Atualizado em 28 de maio de 2019 às 14:30
General Heleno na Globo News: visão de curto prazo em comum acordo com a imprensa amiga (Imagem: reprodução YouTube)

Na semana passada foi o ministro da Economia, Paulo Guedes.

Com a cumplicidade da imprensa amiga, blefou que iria embora do país caso a privatização da Previdência não passasse nos termos propostos por ele, com o fim do modelo de captação “solidária” contido no capítulo da seguridade social da Constituição para o de “capitalização” como querem os bancos.

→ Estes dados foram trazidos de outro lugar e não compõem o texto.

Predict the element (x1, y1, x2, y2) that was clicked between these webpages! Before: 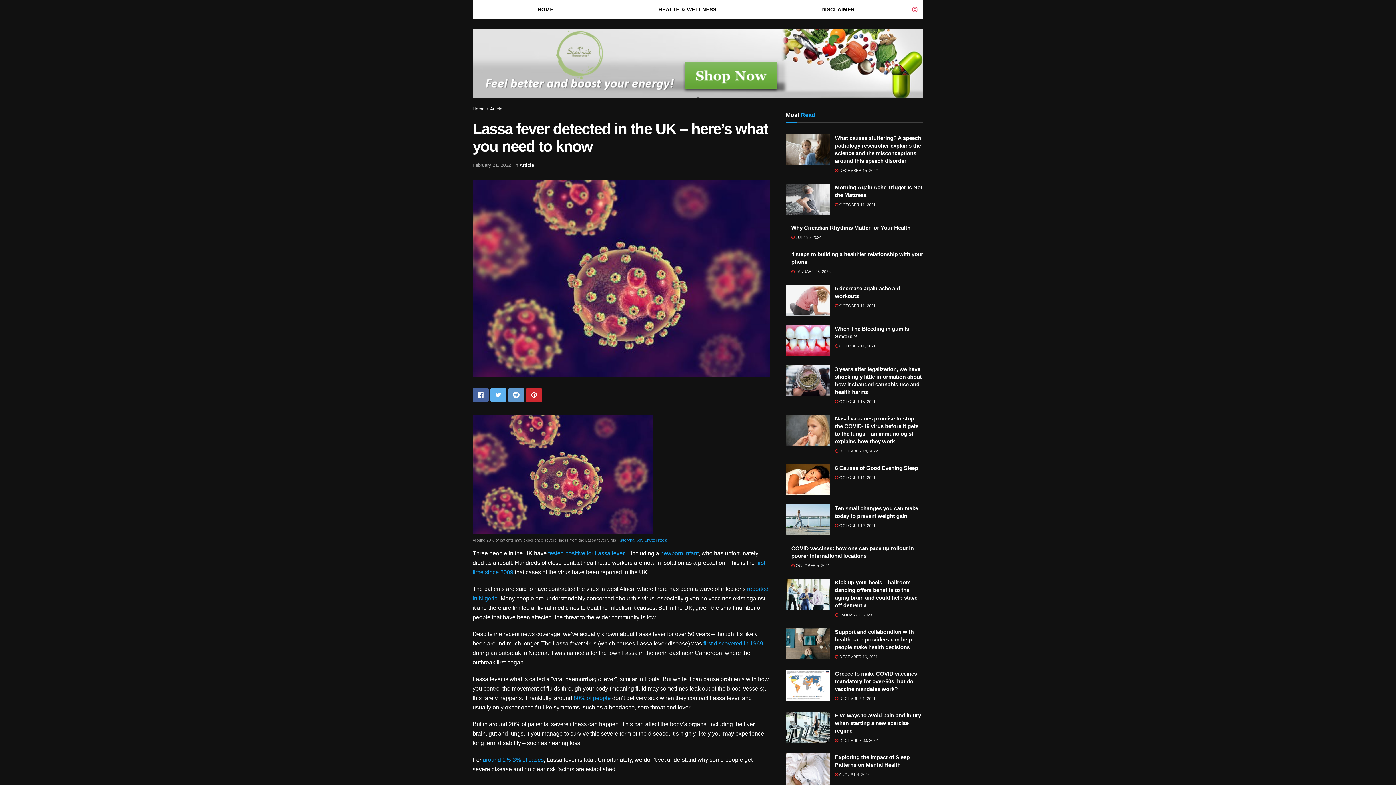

Nesta terça, quem aparece tocando o terror é o ministro do Gabinete de Segurança Institucional da Presidência, Augusto Heleno.

Em entrevista ao Valor, ele anuncia o caos caso o país não consiga acabar com a aposentadoria do trabalhador.

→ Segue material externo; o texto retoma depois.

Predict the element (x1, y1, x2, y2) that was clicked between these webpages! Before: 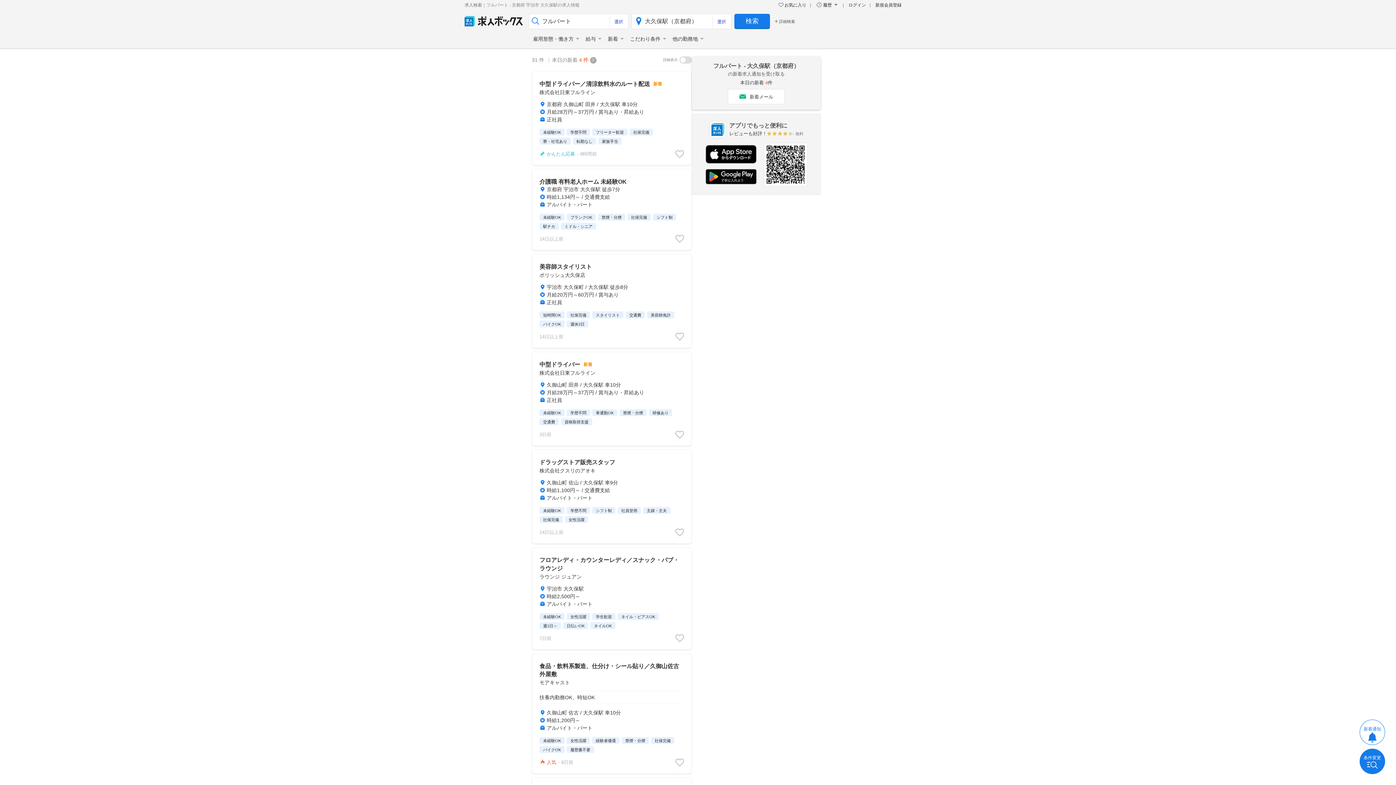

E usa a Venezuela na figura do espantalho.

“Teremos subida violenta do dólar, queda abrupta das ações das empresas brasileiras, desabastecimento”, diz o velho general. “Vamos disputar arroz no tapa, vamos disputar feijão no tapa”.

Não senti na pele o horror da repressão militar, mas até onde a memória alcança nenhum período da história brasileira foi tão escabroso quanto o atual.

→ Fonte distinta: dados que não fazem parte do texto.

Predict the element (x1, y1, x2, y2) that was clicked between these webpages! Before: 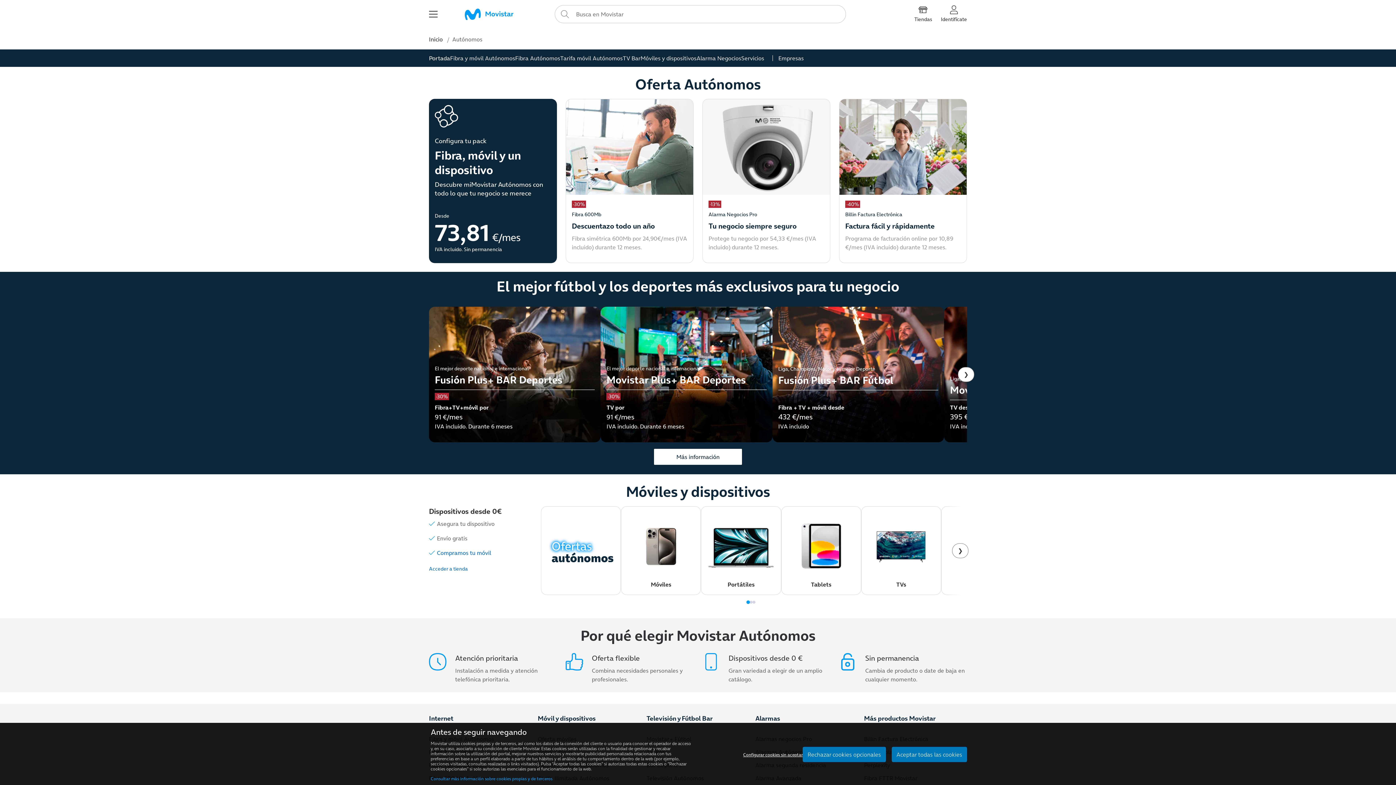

Acumpliciados com uma mídia sem projeto a médio e longo prazos, preocupada apenas em abocanhar recursos públicos para retardar uma inevitável morte anunciada, autoridades vão a público justificar um massacre contra a parcela mais sensível da população e nem se dão ao trabalho de usar argumentos menos esdrúxulos.

Foi assim no impeachment de Dilma, quando se dizia que bastava tirar a petista do Planalto para o país nadar no mar da prosperidade, foi assim no corte dos direitos trabalhistas durante o período Temer, quando se argumentava que os empregos iriam surgir como num passe de mágica, e está sendo assim agora, no momento em que o povo faz fila para pegar o seu passaporte para a miséria.

Há quem defenda que Jair Bolsonaro, por ser um desclassificado de má índole, violento e ligado a milicianos, não pode continuar no comando do país.

Por essa tese, conspiratória ou não, após a aprovação do fim da aposentadoria, o Brasil mergulharia numa espécie de parlamentarismo branco ou simplesmente iria buscar num novo processo de impedimento a solução para que a continuidade do processo passe para o comando de Hamilton Mourão.

Não vejo vantagem nisso, com a diferença de que o vice é um tanto mais polido que o capitão nas suas declarações.

O que está em jogo no país, independentemente do mandatário de plantão, é uma agenda de retirada de direitos e de entrega dos interesses nacionais ao setor privado.

Portanto, seja quem for, após a quebra do conceito de solidariedade contido no capítulo da seguridade social da aposentadoria, e já tendo iniciado o desmonte das leis trabalhistas, o próximo passo é reduzir o valor do salário mínimo, considerado abusivo pelo setor produtivo.

Como disse, não vivi o horror da ditadura, mas já dava duro no batente durante os dois mandatos do tucano Fernando Henrique.

Entre outras coisas, ele sempre dizia que seu objetivo era que o país pudesse alcançar um salário mínimo na casa dos 100 dólares, ou R$ 410 no dinheiro de hoje.

Não conseguiu entregar a promessa e jamais perdoou Lula por ter tido a ousadia de levar o valor a um patamar, nos melhores tempos, de até 360 dólares.

Lula pagou o preço do enfrentamento e agora quem vai levar no lombo é novamente a população.

O grande poder se reencontrou e se fortaleceu no entorno de uma agenda sócio-política e o resultado inevitável será o empobrecimento gradativo do país, com cada vez mais concentração de renda na mão de pequenos grupos.

De certo modo, o general Heleno está correto ao relacionar o futuro do país com a Venezuela.

Ele só erra no período da comparação: estamos mais próximos da Venezuela opressiva e elitista dos tempos em que a população era mais castigada pela pobreza e, especialmente, pela desigualdade.